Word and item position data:
_ _ _

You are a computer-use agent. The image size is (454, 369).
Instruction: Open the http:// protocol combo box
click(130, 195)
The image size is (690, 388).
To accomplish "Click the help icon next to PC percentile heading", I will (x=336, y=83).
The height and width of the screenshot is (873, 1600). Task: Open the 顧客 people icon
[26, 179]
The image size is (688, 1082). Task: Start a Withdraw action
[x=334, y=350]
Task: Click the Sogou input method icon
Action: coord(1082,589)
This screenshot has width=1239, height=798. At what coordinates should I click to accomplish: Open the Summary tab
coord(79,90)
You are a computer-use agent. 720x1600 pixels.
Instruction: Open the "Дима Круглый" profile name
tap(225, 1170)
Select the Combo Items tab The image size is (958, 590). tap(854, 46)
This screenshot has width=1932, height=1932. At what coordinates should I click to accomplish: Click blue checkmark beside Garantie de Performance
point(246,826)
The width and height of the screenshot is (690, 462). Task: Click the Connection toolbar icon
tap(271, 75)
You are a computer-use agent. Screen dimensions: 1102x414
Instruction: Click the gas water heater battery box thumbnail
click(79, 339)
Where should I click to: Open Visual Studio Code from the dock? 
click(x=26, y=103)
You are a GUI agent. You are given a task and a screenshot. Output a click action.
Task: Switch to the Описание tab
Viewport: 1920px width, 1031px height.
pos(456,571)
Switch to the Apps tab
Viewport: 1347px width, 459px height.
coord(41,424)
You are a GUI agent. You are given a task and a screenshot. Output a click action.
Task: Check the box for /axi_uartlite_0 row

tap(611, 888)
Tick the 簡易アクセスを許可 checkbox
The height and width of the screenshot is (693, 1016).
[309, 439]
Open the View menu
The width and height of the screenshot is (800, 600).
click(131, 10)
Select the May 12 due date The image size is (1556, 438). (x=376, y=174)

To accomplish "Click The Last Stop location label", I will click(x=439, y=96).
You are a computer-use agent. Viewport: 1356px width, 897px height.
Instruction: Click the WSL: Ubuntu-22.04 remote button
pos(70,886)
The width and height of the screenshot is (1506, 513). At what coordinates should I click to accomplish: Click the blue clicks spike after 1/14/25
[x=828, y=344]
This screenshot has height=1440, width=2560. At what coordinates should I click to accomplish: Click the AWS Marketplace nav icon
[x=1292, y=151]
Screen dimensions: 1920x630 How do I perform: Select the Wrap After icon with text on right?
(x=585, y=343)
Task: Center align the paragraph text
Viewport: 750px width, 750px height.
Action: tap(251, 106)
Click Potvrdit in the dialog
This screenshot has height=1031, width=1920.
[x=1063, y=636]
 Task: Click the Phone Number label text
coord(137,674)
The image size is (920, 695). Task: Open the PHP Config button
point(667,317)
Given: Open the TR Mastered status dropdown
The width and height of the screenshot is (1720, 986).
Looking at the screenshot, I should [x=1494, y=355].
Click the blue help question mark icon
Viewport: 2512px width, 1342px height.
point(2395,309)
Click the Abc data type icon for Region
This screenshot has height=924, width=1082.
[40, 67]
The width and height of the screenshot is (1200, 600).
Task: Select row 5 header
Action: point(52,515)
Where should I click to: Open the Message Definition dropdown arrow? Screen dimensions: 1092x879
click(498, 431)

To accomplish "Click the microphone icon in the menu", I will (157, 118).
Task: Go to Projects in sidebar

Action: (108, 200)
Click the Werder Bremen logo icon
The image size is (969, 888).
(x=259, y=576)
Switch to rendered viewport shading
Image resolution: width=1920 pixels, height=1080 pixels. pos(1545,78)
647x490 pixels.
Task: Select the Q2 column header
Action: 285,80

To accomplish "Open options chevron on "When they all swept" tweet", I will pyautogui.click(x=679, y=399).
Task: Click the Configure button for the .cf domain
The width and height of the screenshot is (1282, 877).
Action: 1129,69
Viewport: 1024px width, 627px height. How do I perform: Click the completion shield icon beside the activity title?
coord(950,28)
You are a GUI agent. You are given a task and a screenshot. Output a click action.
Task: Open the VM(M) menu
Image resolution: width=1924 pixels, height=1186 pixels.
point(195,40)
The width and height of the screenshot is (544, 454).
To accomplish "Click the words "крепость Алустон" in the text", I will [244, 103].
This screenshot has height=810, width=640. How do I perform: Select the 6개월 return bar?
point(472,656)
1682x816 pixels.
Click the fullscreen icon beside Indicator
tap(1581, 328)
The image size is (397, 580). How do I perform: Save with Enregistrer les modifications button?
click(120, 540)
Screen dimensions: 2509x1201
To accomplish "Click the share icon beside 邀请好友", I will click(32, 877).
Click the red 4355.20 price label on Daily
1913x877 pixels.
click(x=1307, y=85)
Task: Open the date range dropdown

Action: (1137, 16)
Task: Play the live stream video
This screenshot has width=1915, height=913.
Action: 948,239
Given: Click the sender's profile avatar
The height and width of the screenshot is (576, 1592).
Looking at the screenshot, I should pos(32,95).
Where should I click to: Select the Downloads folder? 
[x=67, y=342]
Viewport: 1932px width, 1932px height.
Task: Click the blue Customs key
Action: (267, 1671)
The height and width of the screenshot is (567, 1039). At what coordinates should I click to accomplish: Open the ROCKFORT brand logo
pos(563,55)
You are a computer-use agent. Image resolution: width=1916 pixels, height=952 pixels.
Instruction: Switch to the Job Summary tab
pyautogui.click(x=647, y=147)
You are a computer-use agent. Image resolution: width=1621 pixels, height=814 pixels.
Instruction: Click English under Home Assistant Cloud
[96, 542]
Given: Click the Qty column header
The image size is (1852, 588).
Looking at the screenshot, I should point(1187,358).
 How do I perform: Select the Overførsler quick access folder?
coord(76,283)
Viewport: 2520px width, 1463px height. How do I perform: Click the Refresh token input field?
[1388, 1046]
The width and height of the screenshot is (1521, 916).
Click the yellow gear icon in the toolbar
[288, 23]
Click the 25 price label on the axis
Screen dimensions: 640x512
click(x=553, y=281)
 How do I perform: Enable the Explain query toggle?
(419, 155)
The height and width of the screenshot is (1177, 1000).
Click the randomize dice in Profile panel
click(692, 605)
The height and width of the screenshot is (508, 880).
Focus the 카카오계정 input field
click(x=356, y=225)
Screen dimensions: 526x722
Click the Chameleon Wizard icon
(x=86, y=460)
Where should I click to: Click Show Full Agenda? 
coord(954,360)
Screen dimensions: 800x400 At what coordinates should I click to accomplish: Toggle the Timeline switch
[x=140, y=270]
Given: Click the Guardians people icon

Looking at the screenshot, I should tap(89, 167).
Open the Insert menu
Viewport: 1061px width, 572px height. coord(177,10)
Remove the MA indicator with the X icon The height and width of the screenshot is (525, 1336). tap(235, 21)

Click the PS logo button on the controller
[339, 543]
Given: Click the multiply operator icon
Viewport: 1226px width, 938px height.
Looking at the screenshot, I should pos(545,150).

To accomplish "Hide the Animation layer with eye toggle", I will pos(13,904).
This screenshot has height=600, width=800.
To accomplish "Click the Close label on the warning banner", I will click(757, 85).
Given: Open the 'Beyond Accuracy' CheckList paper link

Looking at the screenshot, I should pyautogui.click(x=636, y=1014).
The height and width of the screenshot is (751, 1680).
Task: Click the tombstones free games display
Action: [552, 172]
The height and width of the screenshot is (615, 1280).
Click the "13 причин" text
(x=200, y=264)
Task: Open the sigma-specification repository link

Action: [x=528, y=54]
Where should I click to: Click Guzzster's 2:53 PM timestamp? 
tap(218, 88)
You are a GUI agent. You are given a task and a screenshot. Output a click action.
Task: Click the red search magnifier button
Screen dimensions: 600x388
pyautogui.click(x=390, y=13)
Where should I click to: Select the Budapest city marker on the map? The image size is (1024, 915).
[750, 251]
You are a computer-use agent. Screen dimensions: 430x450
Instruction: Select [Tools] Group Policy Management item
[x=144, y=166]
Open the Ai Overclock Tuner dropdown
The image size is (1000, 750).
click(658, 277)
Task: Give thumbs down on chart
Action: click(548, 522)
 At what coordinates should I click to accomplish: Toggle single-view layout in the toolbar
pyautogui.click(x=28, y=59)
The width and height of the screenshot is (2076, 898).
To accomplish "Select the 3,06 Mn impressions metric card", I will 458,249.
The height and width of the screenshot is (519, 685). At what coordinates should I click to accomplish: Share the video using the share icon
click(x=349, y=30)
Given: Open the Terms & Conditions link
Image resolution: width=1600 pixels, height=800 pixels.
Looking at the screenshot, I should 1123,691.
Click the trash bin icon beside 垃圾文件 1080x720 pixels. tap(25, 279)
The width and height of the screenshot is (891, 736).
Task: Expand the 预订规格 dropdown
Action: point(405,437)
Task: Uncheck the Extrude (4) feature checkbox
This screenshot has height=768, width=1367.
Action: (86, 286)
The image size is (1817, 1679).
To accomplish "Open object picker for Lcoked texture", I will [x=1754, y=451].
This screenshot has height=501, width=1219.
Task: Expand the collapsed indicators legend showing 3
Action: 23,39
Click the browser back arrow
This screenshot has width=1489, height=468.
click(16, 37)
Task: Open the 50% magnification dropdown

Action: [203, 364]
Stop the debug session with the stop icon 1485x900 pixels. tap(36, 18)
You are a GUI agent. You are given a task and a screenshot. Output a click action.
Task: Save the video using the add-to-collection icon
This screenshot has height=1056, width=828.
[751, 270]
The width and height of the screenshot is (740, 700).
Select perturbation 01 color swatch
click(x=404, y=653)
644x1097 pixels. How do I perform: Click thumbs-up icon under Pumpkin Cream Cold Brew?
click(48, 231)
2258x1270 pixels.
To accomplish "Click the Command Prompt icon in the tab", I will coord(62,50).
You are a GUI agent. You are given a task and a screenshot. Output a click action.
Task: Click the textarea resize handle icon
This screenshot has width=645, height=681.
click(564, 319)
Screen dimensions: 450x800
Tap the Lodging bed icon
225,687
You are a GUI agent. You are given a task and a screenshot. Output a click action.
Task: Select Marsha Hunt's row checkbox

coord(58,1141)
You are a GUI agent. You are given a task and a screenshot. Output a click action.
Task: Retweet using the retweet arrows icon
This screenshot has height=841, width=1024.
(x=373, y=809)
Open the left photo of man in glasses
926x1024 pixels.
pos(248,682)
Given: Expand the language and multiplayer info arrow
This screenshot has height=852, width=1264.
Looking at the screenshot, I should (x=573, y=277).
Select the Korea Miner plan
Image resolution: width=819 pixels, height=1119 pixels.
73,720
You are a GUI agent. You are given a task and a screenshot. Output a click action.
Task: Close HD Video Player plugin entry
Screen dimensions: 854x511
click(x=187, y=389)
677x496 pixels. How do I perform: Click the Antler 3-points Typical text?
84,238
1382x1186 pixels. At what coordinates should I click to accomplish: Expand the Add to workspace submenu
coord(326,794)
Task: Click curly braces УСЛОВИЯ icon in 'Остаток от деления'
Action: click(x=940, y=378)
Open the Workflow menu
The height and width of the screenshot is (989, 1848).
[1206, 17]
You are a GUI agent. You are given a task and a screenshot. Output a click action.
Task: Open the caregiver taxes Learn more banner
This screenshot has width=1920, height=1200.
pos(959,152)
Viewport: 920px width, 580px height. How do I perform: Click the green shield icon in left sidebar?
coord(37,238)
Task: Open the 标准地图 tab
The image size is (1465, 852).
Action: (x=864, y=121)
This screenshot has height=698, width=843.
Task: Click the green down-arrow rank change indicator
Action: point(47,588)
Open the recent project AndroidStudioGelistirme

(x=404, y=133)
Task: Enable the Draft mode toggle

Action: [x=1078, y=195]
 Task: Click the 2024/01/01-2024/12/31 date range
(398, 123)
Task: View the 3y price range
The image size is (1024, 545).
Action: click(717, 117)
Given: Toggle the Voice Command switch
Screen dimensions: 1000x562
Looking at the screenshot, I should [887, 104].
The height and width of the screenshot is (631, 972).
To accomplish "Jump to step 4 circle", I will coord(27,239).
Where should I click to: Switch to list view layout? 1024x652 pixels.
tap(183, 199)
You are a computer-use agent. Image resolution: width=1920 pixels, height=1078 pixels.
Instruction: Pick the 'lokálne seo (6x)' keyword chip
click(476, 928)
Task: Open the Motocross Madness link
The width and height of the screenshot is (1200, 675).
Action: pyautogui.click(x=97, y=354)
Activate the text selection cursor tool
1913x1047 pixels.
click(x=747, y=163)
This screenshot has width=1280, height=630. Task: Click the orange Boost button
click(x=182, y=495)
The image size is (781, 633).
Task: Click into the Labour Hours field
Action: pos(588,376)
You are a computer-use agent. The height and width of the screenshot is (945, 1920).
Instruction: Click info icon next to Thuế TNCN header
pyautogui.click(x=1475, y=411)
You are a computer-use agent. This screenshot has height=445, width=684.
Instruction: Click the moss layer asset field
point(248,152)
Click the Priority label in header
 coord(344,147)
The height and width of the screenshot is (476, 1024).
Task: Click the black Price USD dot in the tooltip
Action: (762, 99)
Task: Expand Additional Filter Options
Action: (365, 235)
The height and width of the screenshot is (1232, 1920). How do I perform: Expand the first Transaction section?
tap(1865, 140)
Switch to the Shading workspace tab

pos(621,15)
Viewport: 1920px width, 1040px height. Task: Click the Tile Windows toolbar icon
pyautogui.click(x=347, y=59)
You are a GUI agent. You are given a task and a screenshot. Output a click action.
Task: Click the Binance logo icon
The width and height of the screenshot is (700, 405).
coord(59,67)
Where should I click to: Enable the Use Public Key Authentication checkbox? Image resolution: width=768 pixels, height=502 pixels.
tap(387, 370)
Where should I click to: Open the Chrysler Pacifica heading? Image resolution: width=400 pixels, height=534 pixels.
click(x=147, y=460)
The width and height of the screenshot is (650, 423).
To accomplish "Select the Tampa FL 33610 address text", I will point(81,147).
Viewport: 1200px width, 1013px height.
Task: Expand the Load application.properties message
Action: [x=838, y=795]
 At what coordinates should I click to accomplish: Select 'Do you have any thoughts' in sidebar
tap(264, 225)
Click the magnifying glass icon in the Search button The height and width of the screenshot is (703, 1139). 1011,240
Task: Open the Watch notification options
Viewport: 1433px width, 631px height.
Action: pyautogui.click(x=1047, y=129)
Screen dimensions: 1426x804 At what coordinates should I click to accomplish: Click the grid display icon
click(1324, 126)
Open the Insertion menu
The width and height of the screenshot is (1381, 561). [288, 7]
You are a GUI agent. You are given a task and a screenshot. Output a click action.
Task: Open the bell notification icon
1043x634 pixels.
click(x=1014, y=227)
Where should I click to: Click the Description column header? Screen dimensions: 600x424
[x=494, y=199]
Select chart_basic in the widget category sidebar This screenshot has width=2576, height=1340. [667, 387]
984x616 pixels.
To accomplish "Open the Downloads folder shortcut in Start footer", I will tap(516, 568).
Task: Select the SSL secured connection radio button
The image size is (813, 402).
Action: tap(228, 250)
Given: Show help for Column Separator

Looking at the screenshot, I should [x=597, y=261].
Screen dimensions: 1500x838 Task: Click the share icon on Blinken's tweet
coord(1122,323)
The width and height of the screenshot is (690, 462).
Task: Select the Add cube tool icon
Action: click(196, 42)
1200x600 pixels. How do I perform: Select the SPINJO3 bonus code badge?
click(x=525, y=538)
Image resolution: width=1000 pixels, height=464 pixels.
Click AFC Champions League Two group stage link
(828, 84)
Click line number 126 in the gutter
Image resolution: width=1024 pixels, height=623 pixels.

_ _ _

(WHAT YOU ARE ASKED TO DO) Please copy the items from the start through the line containing "tap(225, 1170)", inclusive, changing "image size" to "screen size" and leaving everything else unchanged.

(RESPONSE TO THE EXERCISE)
You are a computer-use agent. The screen size is (454, 369).
Instruction: Open the http:// protocol combo box
click(130, 195)
The screen size is (690, 388).
To accomplish "Click the help icon next to PC percentile heading", I will (x=336, y=83).
The height and width of the screenshot is (873, 1600). Task: Open the 顧客 people icon
[26, 179]
The screen size is (688, 1082). Task: Start a Withdraw action
[x=334, y=350]
Task: Click the Sogou input method icon
Action: coord(1082,589)
This screenshot has width=1239, height=798. At what coordinates should I click to accomplish: Open the Summary tab
coord(79,90)
You are a computer-use agent. 720x1600 pixels.
Instruction: Open the "Дима Круглый" profile name
tap(225, 1170)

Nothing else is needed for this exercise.